Les capitalistes en force
C’est avec le début de l’époque de Sadate et le lancement de sa politique d’ouverture économique que les engagements sociaux de l’Etat se voyaient graduellement réduits envers les couches inférieures. Les capitalistes entraient en force, le fossé social s’élargissait et la couche moyenne se réduisait considérablement. Une dualité sociale s’imposait de nouveau, notamment après l’introduction de l’enseignement privé qui faisait éclore « les nouvelles élites ». Le bureau de coordination perdait ainsi de son éclat et les nominations étaient limitées aux fils de riches, notamment dans la magistrature, la police, les institutions et les grandes entreprises, raconte Namnam.
Le népotisme s’est davantage enraciné sous Moubarak et la discrimination à l’embauche a été flagrante. Le système d’emploi dans les hautes fonctions ainsi que dans toutes les autres institutions de l’Etat a été régi par le principe du « De qui es-tu le fils ? ». Le pire, comme l’explique Namnam, est que le népotisme à l’époque de Moubarak a revêtu une certaine légitimité. « Il est devenu la règle », dit-il. C’est pourquoi « la justice sociale » a été un des trois slogans qui a fait tomber ce régime en 2011.
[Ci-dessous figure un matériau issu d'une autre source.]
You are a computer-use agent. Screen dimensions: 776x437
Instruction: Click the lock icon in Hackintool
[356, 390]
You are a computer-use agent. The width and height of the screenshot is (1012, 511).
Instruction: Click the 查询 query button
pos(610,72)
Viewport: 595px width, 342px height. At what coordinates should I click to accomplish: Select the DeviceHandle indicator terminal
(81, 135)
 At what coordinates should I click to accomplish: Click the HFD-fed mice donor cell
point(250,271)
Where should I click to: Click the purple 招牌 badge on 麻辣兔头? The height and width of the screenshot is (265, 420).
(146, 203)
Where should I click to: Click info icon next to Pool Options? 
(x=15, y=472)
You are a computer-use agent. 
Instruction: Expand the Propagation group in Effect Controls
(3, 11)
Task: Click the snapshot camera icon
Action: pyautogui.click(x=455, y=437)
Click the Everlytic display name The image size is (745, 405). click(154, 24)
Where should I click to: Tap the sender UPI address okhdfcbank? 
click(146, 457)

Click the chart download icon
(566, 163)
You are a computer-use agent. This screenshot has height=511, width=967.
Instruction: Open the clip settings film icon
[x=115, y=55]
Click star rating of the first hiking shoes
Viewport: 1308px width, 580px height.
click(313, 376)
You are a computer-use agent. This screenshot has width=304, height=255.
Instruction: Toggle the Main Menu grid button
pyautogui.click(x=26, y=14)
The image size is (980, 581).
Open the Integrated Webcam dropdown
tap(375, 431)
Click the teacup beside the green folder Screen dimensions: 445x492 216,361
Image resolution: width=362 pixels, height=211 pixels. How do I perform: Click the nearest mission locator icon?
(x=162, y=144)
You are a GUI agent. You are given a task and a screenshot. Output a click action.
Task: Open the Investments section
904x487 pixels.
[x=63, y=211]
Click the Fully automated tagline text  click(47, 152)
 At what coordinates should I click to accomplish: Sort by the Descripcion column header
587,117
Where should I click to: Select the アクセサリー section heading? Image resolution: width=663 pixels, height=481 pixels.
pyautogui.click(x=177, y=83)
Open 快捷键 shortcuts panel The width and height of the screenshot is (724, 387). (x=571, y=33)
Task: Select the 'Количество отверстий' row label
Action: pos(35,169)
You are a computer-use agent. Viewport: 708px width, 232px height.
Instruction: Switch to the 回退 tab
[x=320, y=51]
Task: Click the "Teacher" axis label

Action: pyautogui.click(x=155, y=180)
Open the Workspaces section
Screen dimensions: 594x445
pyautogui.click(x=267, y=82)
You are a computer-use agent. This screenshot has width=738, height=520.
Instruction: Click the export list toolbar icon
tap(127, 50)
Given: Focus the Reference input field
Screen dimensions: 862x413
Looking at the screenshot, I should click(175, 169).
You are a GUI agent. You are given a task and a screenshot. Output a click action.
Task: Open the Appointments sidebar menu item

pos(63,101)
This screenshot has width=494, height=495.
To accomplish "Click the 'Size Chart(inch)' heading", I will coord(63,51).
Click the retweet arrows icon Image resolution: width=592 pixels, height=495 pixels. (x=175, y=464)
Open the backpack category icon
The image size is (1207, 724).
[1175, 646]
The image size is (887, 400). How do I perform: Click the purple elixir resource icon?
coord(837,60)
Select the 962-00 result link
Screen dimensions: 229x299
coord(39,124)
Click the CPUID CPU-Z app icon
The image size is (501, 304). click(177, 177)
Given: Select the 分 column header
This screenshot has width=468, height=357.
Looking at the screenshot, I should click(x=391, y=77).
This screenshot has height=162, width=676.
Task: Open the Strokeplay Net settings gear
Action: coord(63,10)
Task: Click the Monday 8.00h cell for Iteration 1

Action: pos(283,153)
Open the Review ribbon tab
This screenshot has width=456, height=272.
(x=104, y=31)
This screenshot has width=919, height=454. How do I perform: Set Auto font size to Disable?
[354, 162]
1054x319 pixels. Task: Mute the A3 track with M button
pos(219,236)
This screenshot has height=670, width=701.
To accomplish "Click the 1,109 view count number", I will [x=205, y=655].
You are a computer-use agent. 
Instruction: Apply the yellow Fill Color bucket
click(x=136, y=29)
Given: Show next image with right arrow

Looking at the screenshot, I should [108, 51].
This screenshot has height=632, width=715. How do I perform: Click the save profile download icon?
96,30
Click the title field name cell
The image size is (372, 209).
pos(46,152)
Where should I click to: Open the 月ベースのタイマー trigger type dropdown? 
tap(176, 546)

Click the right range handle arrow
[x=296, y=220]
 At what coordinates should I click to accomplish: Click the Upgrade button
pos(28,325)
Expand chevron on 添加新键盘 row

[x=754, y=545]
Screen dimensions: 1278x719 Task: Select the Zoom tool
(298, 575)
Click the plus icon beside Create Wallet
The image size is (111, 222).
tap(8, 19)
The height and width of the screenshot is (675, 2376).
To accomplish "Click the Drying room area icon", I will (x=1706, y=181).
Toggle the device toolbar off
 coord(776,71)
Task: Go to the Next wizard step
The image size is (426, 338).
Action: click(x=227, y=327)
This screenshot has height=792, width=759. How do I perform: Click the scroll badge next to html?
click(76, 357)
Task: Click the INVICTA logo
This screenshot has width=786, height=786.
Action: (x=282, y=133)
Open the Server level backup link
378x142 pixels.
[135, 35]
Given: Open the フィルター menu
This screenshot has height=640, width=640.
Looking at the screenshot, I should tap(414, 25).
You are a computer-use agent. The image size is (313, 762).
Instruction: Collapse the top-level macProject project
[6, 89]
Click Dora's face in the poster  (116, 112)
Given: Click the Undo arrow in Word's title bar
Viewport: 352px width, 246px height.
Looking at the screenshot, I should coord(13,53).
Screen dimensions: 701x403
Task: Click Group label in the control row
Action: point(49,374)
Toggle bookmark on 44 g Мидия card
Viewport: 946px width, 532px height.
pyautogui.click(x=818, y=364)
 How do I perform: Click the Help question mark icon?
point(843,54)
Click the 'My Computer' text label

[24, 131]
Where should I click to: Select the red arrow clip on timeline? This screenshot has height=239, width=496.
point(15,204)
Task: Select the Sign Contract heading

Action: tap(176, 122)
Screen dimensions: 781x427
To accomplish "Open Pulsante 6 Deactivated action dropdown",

Le cinéma a inscrit ces transformations sociales. En 1957, Rodda Qalbi (rends-moi mon coeur) de Ezzeddine Zulfoqqar incarne le changement fondamental dans la société après la Révolution du 23 Juillet 1952. « Ali », fils du jardinier, qui tombe amoureux d’« Ingy », la fille d’un prince, malgré la disparité sociale. Dans l’Immeuble de Yacoubian (2006), dont l’action se déroule dans un immeuble mythique du centre-ville construit en 1934, symbole de l’ancienne classe dominante d’Egypte, reflète l’image de la société de l’après-ouverture économique. « Taha », le fils du gardien de l’immeuble, réussit brillamment ses examens écrits de l’Académie de police, mais il ne peut y accéder suite à l’examen oral, dans une scène humiliante où on lui rappelle le métier peu respectable de son père. Traumatisé par cette injustice, il rejoint les groupes islamistes intégristes.